Isa Vanderbeeker is away at camp, but her four siblings - twin sister Jessie, Oliver, Hyacinth, and Laney - are at home with their neighbor Mr. Jeet when he suffers a stroke. While Miss Josie sits vigil at Mr. Jeet's hospital bedside, the Vanderbeeker kids begin to consider her repeated request that they turn the overgrown lot near the local church into a garden. Once they survey the land and receive (albeit vague) permission from the pastor, Triple J, to begin work, they become extremely enthusiastic about the project, hoping it will bring joy and healing to Miss Josie and Mr. Jeet upon their return to the brownstone. Unfortunately, not long after they begin transforming the space into a garden, developers begin visiting, and it is clear that they have purchased the property for the purpose of building condominiums. The Vanderbeekers do their best to keep on with their plans despite the obstacles that arise at every turn, but they worry about what will happen if their garden is gone before their neighbors get to see it.

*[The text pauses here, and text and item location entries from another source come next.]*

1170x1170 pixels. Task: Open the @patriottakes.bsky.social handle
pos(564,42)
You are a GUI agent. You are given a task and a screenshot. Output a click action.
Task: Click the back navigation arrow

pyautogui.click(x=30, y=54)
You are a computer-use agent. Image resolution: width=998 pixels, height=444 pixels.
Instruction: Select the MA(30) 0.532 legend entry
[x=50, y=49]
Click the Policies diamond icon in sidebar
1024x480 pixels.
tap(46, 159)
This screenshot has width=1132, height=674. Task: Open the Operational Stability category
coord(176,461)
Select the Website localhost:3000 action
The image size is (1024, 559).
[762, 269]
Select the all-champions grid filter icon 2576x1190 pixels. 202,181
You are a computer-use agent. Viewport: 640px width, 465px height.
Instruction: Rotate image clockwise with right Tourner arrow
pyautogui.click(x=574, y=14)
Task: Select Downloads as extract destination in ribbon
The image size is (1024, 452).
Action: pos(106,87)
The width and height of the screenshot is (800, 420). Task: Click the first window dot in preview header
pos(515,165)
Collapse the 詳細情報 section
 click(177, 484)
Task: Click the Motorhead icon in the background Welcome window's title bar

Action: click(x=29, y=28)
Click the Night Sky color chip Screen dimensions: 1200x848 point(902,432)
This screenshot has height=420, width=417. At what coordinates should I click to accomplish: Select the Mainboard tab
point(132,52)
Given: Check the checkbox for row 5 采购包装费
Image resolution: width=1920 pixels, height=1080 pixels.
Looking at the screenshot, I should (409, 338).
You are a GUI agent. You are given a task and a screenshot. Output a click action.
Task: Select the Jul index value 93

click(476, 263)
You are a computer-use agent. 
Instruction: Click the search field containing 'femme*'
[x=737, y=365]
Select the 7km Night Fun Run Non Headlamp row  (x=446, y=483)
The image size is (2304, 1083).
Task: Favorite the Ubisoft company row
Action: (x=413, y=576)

Though I don't think this series is quite as well-written as some of the family stories of years gone by (The Moffats, The Melendys, All-of-a-Kind Family, etc.) I really appreciate the fact that an author and publisher are still producing books of this type for the families who enjoy traditional children's novels. Like many of its predecessors, this book celebrates kids working toward a goal without assistance from adults, and it shows the benefits of having a bit of a free-range childhood. Sometimes the characters come across as a little too perfect, and even with Isa absent in this story, it feels like each individual Vanderbeeker still doesn't get enough time to develop a distinct personality, but there is still something so endearing about the way the kids work together toward a common goal that will benefit someone they care about. The fact that it's a garden is a bit of a cliche, but that can mostly be forgiven, especially since the book is clearly, at least in part, an homage to The Secret Garden

On a personal note, I also think this book handled the aftermath of a stroke very realistically. During the last year, between the time of my dad's stroke and the day he passed away, my kids overheard me on many phone calls similar to the ones Mrs. Vanderbeeker makes in this book, and the author also accurately describes how a stroke patient might look while lying in the hospital. (The fact that kids could sneak into the ICU requires a pretty strong suspension of disbelief, but this certainly isn't the first book to ask for that kind of leeway from readers!)

Fans of the first book of the series will be pleased by this follow-up. Though I do think the first book was better, this is still a worthy sequel, and one that will be readily embraced by fans of this old-fashioned but tried-and-true genre. (Thanks to Edelweiss for the review copy!)